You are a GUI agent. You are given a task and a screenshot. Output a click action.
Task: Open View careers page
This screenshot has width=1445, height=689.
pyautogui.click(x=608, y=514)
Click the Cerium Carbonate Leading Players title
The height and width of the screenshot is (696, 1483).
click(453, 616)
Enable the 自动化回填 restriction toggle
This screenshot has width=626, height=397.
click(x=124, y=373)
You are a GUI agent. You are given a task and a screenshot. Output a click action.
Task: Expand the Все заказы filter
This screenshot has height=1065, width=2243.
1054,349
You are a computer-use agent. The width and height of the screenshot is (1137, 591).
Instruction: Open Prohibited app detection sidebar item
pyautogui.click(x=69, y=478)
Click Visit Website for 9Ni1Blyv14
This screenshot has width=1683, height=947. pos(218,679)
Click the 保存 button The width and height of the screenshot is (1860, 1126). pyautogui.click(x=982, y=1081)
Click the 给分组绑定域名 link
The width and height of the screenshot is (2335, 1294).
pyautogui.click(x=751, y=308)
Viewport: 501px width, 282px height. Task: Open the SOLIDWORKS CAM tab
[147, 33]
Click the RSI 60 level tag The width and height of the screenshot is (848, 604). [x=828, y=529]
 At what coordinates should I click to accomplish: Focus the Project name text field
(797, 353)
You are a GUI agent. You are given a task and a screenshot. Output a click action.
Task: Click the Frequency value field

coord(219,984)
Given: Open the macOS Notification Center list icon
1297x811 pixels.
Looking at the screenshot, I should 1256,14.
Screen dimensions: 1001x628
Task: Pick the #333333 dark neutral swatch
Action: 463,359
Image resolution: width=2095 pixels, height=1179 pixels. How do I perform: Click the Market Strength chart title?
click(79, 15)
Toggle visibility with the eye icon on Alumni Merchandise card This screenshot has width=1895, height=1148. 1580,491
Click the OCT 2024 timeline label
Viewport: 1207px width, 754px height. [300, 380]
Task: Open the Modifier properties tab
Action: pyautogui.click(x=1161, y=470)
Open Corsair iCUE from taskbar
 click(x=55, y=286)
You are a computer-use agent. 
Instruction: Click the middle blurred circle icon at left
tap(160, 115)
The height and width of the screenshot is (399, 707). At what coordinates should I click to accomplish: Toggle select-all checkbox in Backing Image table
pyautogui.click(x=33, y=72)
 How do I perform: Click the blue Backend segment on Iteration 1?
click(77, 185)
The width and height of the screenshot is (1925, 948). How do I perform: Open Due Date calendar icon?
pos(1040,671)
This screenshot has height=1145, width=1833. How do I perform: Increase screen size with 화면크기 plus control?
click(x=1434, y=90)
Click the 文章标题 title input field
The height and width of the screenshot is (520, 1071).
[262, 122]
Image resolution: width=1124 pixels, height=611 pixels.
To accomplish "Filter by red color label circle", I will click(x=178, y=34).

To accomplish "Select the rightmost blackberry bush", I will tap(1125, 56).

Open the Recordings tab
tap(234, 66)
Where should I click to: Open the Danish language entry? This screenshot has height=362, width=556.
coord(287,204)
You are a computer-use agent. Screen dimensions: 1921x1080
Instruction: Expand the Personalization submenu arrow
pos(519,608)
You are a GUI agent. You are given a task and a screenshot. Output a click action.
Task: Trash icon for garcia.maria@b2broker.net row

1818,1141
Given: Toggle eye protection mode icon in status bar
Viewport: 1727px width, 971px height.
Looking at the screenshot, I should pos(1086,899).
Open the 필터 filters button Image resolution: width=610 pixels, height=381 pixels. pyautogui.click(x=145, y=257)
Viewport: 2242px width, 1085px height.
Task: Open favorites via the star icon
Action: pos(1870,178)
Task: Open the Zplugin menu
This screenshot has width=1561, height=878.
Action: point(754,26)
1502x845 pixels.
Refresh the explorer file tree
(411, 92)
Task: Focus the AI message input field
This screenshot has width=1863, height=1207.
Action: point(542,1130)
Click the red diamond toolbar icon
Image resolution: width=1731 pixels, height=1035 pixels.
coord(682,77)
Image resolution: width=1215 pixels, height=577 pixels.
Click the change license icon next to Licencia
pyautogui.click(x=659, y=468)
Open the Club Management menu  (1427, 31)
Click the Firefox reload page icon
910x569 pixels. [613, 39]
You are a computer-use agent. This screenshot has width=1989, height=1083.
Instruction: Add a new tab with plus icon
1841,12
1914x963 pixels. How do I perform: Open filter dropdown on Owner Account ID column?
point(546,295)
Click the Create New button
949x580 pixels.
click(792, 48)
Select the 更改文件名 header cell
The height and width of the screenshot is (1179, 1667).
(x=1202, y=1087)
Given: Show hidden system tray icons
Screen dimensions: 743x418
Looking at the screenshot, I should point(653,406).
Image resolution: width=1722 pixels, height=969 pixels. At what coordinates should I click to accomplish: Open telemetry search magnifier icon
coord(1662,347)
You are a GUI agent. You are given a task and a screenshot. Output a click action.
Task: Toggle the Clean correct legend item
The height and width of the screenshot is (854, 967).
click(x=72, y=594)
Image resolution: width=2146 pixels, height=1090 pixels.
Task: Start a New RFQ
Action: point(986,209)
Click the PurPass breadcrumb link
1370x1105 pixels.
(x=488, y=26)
-- -- --
#### Work request:
The output should be exactly the lines above from the line containing "You are a computer-use agent. Screen" to the line containing "You are a computer-use agent. This", inclusive, with no other lines.

#### Solved problem:
You are a computer-use agent. Screen dimensions: 1921x1080
Instruction: Expand the Personalization submenu arrow
pos(519,608)
You are a GUI agent. You are given a task and a screenshot. Output a click action.
Task: Trash icon for garcia.maria@b2broker.net row

1818,1141
Given: Toggle eye protection mode icon in status bar
Viewport: 1727px width, 971px height.
Looking at the screenshot, I should pos(1086,899).
Open the 필터 filters button Image resolution: width=610 pixels, height=381 pixels. pyautogui.click(x=145, y=257)
Viewport: 2242px width, 1085px height.
Task: Open favorites via the star icon
Action: pos(1870,178)
Task: Open the Zplugin menu
This screenshot has width=1561, height=878.
Action: point(754,26)
1502x845 pixels.
Refresh the explorer file tree
(411, 92)
Task: Focus the AI message input field
This screenshot has width=1863, height=1207.
Action: point(542,1130)
Click the red diamond toolbar icon
Image resolution: width=1731 pixels, height=1035 pixels.
coord(682,77)
Image resolution: width=1215 pixels, height=577 pixels.
Click the change license icon next to Licencia
pyautogui.click(x=659, y=468)
Open the Club Management menu  (1427, 31)
Click the Firefox reload page icon
910x569 pixels. [613, 39]
You are a computer-use agent. This screenshot has width=1989, height=1083.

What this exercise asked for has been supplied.